The Holders of a majority in principal amount of the Outstanding
Securities of any series shall have the right to direct the time, method and
place of conducting any proceeding for any remedy available to the Trustee or
exercising any trust or power conferred on the Trustee with respect to the
Securities of such series and any Coupons appertaining thereto, provided that
(1) such direction shall not be in conflict with any rule of law
or with this Indenture or with the Securities of any series,
(2) the Trustee may take any other action deemed proper by the
Trustee which is not inconsistent with such direction, and
(3) such direction is not unduly prejudicial to the rights of the
other Holders of Securities of such series not joining in such action.
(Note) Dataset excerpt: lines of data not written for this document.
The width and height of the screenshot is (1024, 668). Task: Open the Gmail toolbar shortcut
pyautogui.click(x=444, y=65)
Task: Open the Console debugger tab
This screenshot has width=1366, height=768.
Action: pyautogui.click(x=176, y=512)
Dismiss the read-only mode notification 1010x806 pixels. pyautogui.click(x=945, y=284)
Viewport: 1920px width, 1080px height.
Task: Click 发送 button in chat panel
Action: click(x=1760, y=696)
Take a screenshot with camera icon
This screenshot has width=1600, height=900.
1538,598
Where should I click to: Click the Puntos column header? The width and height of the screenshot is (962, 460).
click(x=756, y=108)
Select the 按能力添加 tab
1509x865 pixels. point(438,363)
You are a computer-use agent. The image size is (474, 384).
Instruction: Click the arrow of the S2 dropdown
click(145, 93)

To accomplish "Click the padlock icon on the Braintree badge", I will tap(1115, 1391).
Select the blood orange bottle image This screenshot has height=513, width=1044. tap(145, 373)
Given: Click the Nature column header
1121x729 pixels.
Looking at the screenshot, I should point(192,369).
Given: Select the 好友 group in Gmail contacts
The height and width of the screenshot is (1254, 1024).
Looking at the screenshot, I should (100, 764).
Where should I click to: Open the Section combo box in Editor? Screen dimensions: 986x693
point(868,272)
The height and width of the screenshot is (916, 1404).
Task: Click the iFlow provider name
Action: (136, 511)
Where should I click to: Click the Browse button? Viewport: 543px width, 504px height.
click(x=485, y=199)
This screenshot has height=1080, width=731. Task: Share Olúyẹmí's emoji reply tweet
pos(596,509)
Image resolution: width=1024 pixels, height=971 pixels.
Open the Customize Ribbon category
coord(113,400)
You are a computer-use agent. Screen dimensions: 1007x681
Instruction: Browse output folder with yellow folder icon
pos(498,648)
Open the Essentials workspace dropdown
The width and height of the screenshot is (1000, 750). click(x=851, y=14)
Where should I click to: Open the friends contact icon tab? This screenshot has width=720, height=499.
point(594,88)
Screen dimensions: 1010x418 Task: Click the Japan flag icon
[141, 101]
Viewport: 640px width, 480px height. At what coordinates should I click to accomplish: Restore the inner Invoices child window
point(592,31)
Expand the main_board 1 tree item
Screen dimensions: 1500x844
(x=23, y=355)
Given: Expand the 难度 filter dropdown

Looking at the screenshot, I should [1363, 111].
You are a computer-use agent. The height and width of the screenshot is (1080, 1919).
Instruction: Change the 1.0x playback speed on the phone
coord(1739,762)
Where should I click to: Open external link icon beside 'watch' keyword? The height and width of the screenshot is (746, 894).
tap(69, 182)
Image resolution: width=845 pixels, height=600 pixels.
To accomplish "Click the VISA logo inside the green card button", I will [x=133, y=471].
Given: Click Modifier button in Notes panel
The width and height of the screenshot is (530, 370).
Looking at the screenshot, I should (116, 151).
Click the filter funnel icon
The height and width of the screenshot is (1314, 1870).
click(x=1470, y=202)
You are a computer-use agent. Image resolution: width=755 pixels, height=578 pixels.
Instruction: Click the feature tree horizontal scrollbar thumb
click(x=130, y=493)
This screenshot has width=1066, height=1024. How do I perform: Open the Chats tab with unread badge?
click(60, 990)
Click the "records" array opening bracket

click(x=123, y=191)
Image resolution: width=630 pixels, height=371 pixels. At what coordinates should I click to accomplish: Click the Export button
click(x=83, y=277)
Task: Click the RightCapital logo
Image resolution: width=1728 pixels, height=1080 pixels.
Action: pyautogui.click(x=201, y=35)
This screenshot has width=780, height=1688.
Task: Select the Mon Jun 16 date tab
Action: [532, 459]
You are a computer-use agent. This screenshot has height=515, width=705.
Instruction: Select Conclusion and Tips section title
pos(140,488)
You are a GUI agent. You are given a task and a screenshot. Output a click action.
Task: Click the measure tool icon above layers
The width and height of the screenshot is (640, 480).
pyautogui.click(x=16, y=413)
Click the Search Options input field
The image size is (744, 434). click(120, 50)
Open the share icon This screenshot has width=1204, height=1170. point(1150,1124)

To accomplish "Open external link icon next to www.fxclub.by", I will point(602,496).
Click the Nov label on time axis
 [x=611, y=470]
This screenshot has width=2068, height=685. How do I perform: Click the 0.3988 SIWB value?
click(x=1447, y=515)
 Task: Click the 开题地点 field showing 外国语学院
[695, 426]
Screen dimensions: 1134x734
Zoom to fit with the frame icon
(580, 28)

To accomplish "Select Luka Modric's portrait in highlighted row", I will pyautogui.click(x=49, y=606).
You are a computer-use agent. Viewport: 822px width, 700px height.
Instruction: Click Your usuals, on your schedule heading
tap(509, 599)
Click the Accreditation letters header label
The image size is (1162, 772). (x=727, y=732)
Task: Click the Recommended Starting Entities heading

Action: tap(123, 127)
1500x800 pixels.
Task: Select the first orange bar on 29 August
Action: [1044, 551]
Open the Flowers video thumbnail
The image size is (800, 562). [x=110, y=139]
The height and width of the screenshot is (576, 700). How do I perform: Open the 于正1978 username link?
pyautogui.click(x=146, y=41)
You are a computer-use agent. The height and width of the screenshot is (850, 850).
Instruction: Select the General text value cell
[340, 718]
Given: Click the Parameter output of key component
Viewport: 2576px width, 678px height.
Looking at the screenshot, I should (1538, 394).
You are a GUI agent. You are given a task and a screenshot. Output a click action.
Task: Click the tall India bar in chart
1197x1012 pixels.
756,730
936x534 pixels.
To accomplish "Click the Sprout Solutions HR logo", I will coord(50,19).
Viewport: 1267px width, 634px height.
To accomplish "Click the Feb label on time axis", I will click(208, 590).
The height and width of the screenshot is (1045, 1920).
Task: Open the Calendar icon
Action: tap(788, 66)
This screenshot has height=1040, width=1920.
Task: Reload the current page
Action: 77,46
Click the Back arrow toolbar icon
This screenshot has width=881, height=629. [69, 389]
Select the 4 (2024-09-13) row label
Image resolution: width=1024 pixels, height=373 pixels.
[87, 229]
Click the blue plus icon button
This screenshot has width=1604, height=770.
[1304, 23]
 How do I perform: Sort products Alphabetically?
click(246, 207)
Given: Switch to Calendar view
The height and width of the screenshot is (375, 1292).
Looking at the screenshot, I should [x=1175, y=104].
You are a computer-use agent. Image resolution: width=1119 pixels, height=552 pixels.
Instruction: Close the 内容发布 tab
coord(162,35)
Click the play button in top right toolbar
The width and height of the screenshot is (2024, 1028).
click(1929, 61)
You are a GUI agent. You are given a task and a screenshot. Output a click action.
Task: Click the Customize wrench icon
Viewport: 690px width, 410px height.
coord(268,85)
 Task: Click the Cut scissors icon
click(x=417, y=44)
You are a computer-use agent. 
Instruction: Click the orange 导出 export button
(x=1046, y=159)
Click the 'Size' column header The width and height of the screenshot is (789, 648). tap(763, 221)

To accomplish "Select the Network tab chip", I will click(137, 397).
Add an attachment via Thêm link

Section 513. Waiver of Past Defaults.
The Holders of not less than a majority in principal amount of the
Outstanding Securities of any series on behalf of the Holders of all the
Securities of such series and any Coupons appertaining thereto may waive any
past default hereunder with respect to such series and its consequences, except
a default
(1) in the payment of the principal of, any premium or interest
on, or any Additional Amounts with respect to, any Security of such
series or any Coupons appertaining thereto, or
(2) in respect of a covenant or provision hereof which under
Article Nine cannot be modified or amended without the consent of the
Holder of each Outstanding Security of such series affected.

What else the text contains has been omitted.